Vodka bottle collected by trading standards

A record number of off licences are selling potentially deadly alcohol in Sheffield.

Fake vodka containing banned chemicals such as chloroform and isopropanol – a substance usually found in cleaning fluids – has been discovered in thousands of bottles of vodka.

Trading standards said that the illegal alcohol trade has never been higher in the city.

Statistics show the number of premises under investigation has increased by 566 per cent over the past year – increasing from three in the previous year to 17.

Senior trading standards officer Craig Fisher said Sheffield was a hotspot for the crime.

He said: “The Yorkshire and Humber area has got quite a high problem with it. We are a hotspot for it; we don’t know the reasons.

“With the vodka I don’t think [people] realise they are buying a product that isn’t actually vodka and they are quite shocked to find out that it’s got these nasty chemicals in there.

“We don’t know the long term effects of consuming these industrial contaminants.”

The illegal vodka can cause serious health problems including unconsciousness, hypothermia and blue-tinged skin.

Raids on illegal alcohol factories in the area have found tap water being used to dilute the vodka instead of industry standard distilled water.

Chloroform was also found to be used to give the product a crystal clear aesthetic.

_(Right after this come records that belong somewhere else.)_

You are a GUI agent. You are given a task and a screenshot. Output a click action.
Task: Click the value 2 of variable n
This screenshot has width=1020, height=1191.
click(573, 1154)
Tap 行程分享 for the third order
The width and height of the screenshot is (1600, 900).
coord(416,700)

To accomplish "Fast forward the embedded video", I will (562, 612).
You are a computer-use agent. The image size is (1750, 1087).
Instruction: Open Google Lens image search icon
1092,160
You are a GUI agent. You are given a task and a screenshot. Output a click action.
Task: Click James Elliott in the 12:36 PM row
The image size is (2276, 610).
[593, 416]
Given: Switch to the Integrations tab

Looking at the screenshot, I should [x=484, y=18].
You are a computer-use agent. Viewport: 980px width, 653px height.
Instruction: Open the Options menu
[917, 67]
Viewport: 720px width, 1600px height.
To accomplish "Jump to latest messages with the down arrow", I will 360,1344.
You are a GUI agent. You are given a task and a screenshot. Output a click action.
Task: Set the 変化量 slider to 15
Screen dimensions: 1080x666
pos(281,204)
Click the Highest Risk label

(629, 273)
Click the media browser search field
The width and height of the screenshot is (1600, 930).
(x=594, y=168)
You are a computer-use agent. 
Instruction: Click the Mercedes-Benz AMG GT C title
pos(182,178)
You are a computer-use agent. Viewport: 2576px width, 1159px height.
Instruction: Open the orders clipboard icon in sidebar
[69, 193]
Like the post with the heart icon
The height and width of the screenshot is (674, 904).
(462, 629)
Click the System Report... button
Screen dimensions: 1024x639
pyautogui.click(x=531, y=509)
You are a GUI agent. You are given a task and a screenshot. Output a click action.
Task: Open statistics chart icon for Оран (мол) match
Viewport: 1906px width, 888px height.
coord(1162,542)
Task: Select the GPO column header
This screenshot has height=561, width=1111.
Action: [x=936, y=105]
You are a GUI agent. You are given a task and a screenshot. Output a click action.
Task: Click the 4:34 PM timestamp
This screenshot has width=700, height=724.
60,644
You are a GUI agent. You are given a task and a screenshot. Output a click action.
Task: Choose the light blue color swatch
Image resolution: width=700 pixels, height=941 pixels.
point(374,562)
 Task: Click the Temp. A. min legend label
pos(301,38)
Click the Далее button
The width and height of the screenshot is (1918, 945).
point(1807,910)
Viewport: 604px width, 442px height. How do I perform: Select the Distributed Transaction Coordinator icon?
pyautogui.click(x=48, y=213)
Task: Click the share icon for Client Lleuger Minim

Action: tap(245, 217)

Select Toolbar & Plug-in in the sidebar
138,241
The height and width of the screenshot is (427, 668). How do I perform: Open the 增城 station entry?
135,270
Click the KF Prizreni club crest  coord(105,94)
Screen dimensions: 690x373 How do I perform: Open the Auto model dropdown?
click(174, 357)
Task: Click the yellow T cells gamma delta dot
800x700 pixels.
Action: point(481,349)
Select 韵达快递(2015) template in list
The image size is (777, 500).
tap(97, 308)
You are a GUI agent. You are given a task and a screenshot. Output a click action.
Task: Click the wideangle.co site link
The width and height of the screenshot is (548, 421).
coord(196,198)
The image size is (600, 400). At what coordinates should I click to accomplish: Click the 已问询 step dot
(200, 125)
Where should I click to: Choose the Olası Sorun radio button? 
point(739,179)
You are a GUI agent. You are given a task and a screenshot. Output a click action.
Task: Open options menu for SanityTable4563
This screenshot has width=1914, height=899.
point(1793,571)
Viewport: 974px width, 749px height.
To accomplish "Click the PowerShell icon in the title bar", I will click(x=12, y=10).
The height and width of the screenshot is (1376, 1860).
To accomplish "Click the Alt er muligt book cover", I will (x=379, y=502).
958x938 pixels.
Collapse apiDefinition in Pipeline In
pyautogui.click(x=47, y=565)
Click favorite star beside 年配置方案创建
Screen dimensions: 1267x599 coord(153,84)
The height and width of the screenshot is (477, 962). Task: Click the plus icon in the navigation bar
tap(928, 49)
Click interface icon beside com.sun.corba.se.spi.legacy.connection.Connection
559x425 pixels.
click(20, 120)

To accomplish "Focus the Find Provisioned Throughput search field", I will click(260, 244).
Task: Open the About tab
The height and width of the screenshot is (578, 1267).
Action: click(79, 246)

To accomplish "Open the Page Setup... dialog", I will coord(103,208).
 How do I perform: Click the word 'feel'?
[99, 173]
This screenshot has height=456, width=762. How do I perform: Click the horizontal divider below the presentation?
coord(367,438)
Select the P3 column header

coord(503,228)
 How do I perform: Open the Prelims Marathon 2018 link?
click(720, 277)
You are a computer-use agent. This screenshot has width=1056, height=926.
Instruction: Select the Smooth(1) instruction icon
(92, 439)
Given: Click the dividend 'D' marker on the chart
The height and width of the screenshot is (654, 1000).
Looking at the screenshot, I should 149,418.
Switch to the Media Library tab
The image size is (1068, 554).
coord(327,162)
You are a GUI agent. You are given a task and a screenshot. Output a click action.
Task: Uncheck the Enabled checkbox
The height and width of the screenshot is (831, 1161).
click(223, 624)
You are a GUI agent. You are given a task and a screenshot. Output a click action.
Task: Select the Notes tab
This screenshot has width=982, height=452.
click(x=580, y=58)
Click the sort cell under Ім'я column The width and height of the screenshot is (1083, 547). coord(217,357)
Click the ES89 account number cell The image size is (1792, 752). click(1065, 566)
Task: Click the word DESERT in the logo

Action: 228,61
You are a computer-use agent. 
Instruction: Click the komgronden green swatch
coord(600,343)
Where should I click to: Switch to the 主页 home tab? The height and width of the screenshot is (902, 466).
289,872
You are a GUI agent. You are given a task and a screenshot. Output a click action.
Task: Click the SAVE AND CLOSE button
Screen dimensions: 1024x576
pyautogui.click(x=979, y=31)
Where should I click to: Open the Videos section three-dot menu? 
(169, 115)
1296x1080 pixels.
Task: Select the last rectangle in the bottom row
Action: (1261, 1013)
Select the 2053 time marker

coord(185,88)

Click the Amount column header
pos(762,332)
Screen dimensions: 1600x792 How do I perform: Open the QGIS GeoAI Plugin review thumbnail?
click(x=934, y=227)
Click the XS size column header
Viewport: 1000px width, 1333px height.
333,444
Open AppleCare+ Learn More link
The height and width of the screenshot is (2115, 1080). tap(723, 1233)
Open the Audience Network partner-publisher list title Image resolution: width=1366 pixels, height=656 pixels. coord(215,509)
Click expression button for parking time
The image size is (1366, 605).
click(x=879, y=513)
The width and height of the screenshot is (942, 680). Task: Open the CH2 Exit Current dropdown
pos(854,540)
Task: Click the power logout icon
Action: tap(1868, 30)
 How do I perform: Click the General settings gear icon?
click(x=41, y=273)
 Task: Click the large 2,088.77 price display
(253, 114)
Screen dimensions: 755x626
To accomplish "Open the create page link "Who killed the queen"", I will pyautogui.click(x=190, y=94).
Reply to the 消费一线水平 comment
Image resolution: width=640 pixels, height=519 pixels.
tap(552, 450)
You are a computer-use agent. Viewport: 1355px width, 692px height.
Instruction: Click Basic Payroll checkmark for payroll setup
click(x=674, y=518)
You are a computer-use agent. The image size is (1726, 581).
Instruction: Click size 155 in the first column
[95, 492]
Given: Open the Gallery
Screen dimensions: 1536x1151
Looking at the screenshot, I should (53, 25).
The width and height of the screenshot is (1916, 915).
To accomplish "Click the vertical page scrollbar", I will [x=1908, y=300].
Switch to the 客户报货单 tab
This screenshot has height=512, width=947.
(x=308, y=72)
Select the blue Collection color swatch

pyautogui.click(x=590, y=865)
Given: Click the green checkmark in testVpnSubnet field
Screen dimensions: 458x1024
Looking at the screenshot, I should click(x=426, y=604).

However, the chemical has been linked to the development of cancer in later life.

Lisa Marsden, Sheffield’s tobacco and alcohol enforcement officer, said the economic downturn and escalating unemployment was driving people to distil or smuggle the illegal vodka.

She said there was a “profit to be made” from the black market.

Marsden said: “Drug smuggling has become low value yet the risks associated with drug smuggling are still quite high. Whereas with tobacco and alcohol it’s the reverse – there’s quite a lot of profit to be made.”

Officers in Sheffield are also dealing with a rise in the number of counterfeit cigarettes being sold in the area.

There have even been reported cases of tobacco being smuggled in from abroad and sold outside school gates to children.